[Feature Request] Implement MPI collective operations in KOKKOS implementation of KSPACE

Creating this issue to track the implementation of kspace_modify collective yes in Kokkos-enabled KSPACE package.
This has already been implemented in the non-Kokkos version of KSPACE.

Detailed Description

Collective code in the regular (non-Kokkos) node here:
https://github.com/lammps/lammps/blob/develop/src/KSPACE/remap.cpp#L113-L203
which is missing from the Kokkos version: https://github.com/lammps/lammps/blob/develop/src/KOKKOS/remap_kokkos.cpp#L106

The Kokkos version needs to support both GPU-aware MPI on and off, which is already done for the point-to-point version.

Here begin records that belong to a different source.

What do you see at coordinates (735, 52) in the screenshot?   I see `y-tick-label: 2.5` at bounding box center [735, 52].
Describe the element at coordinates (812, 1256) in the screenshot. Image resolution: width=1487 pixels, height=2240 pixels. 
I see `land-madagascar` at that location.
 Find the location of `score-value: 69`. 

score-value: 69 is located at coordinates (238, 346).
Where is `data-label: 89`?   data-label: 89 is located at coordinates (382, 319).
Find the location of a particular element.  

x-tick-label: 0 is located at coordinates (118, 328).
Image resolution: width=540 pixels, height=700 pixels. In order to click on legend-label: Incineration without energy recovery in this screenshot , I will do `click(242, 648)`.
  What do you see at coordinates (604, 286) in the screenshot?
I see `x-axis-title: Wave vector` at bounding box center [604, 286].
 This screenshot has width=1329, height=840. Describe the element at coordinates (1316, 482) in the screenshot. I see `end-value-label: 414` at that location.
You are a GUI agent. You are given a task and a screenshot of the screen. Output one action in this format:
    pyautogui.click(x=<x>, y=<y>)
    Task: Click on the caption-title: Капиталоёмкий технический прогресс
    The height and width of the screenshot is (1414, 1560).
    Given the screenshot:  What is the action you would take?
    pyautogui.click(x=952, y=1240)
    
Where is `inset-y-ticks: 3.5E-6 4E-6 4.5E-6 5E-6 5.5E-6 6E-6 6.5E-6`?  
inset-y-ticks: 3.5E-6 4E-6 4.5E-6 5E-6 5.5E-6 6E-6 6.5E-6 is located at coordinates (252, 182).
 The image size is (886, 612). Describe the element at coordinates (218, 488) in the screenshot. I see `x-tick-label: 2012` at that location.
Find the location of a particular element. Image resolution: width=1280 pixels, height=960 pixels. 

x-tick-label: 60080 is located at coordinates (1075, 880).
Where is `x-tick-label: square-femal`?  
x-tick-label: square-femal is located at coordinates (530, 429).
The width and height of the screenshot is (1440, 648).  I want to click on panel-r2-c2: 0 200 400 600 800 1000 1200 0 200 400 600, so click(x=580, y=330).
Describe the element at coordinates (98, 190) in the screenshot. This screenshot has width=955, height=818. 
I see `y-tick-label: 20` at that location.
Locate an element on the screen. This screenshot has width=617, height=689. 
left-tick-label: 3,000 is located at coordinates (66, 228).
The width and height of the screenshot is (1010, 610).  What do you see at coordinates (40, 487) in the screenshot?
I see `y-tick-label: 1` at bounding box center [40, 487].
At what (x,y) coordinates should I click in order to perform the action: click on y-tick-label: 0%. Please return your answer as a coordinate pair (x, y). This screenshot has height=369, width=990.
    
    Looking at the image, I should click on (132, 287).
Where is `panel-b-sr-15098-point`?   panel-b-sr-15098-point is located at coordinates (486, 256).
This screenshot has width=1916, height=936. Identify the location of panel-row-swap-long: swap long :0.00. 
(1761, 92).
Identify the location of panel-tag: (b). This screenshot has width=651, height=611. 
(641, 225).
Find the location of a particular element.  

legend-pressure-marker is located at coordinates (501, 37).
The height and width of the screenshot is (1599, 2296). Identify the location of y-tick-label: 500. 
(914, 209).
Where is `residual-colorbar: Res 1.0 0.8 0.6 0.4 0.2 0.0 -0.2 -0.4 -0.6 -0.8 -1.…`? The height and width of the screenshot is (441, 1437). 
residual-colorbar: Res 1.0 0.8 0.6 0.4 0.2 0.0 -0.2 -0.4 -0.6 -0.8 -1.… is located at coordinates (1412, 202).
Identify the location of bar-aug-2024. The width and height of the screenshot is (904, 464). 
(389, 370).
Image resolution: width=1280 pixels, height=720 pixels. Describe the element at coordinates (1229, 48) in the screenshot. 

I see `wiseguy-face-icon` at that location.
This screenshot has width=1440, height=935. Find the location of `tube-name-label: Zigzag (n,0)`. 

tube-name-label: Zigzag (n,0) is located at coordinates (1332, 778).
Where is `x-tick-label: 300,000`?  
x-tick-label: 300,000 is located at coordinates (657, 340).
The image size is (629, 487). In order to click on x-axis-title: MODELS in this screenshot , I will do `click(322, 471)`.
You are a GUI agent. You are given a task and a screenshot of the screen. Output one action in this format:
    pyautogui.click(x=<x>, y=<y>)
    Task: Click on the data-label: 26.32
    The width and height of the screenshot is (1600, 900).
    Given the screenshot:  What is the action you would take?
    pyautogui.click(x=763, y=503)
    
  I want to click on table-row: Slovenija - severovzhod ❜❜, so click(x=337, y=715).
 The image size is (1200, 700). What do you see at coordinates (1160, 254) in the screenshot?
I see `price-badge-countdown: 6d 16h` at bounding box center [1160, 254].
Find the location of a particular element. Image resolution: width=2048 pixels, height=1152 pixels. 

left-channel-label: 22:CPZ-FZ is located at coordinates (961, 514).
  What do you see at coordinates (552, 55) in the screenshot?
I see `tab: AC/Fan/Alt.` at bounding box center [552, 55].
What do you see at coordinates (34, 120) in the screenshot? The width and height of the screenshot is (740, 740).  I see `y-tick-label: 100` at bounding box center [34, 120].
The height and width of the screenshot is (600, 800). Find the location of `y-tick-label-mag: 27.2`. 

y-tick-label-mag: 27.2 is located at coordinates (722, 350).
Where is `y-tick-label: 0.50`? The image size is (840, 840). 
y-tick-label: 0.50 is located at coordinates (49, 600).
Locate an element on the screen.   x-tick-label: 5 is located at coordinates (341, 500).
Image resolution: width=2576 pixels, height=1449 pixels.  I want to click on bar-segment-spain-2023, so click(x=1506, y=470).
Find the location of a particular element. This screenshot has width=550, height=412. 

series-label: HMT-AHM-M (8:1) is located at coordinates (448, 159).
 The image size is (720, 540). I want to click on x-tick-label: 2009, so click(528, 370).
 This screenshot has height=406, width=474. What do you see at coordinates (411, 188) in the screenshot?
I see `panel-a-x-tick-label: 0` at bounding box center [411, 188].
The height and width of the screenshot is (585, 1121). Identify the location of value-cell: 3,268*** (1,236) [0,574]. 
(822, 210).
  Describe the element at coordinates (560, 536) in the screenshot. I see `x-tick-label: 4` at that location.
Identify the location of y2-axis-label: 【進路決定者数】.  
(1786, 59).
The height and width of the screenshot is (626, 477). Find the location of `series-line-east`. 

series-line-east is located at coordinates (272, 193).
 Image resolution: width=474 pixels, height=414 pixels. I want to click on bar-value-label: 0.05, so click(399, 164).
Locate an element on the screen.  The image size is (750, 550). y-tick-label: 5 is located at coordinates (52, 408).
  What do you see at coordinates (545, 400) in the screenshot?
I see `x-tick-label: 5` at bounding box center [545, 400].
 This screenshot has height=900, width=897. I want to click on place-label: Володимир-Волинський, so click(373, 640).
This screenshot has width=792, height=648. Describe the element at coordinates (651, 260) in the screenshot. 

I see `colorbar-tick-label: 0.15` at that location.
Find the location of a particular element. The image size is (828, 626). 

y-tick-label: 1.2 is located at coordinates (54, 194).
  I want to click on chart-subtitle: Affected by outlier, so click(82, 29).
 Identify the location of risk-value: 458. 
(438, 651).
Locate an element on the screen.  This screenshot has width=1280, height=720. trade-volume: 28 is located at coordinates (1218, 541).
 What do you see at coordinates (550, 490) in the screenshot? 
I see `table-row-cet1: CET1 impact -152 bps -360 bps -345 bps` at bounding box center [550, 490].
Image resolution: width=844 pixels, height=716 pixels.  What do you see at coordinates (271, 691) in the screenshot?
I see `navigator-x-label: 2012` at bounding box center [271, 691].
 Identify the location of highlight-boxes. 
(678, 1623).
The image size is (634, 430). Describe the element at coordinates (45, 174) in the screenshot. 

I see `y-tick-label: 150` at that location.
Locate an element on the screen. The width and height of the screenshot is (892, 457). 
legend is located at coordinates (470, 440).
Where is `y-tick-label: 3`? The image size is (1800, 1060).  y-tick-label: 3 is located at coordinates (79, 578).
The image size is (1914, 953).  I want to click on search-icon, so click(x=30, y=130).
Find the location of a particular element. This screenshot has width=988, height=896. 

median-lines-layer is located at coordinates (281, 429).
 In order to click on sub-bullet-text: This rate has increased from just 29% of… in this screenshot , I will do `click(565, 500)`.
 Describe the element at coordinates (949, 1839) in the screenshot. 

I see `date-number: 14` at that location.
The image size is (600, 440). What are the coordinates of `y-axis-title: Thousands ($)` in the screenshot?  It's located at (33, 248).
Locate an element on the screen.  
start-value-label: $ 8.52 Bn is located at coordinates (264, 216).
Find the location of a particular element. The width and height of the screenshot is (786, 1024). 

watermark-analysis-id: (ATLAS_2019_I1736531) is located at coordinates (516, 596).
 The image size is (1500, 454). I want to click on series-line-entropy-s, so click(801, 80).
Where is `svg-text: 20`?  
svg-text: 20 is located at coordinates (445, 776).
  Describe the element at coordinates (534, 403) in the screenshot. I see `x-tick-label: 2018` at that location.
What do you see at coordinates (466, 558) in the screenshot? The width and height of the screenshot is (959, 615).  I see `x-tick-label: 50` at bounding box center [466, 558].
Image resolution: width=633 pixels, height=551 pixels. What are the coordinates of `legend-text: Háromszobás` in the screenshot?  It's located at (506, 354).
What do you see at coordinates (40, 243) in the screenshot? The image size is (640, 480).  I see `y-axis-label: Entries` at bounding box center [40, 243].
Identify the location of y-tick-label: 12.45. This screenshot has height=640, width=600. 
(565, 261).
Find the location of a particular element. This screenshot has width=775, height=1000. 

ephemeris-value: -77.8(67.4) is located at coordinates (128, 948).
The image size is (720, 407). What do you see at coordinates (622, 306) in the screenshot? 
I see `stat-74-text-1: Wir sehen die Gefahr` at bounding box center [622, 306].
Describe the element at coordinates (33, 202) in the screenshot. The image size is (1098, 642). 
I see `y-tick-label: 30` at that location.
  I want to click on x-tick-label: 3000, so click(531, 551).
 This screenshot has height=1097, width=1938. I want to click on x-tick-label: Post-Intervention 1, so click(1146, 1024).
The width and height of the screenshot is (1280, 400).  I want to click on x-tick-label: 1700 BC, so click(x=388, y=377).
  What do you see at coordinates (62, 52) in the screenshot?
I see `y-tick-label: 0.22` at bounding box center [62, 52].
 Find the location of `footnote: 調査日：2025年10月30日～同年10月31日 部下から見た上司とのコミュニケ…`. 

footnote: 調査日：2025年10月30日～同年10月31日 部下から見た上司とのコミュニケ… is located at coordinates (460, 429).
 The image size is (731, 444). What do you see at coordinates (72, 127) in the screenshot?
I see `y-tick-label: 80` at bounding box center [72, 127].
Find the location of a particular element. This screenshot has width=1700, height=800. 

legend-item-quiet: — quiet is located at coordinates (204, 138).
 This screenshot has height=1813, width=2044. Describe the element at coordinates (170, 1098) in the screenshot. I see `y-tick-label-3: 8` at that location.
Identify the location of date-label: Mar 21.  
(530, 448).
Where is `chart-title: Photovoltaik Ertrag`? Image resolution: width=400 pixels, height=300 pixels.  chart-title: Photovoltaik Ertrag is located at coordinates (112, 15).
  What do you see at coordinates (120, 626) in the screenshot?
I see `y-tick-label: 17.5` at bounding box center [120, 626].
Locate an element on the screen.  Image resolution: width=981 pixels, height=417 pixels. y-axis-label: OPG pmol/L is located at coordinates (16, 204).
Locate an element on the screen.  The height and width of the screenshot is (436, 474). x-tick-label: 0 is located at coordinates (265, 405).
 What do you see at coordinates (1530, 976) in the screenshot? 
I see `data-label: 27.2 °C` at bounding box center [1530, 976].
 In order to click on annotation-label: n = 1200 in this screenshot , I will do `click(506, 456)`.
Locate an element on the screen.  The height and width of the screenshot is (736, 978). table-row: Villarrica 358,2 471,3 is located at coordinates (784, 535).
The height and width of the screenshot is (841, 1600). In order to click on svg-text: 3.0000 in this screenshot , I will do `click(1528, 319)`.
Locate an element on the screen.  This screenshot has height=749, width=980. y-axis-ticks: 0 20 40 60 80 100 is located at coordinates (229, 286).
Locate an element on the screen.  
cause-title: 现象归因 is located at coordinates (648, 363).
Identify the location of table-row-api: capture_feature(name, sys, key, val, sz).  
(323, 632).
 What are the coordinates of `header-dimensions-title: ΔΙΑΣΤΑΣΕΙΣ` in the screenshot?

Further Information, Files, and Links

@stanmoore1 I started working on this and had a quick question -- do you know why the send/recv buffers for the Alltoallv are allocated during the execution stage of the remap (

lammps/src/KSPACE/remap.cpp

Line 128 in 6836bca

    
           auto packedSendBuffer = (FFT_SCALAR *) malloc(sizeof(FFT_SCALAR) * sendBufferSize);

) while the buffers for the MPI_Send/Irecv's are allocated during the plan phase (

lammps/src/KSPACE/remap.cpp

Line 586 in 6836bca

plan->sendbuf = (FFT_SCALAR *) malloc(size*sizeof(FFT_SCALAR));

)?

I am considering moving the Alltoallv buffer allocation to be in the same place as the Send/Irecv's to avoid excessive memory allocations, since we do know the sizes ahead of time. Thanks!

@hagertnl I think that would be a good optimization--I don't see a reason to allocate memory inside the execution stage.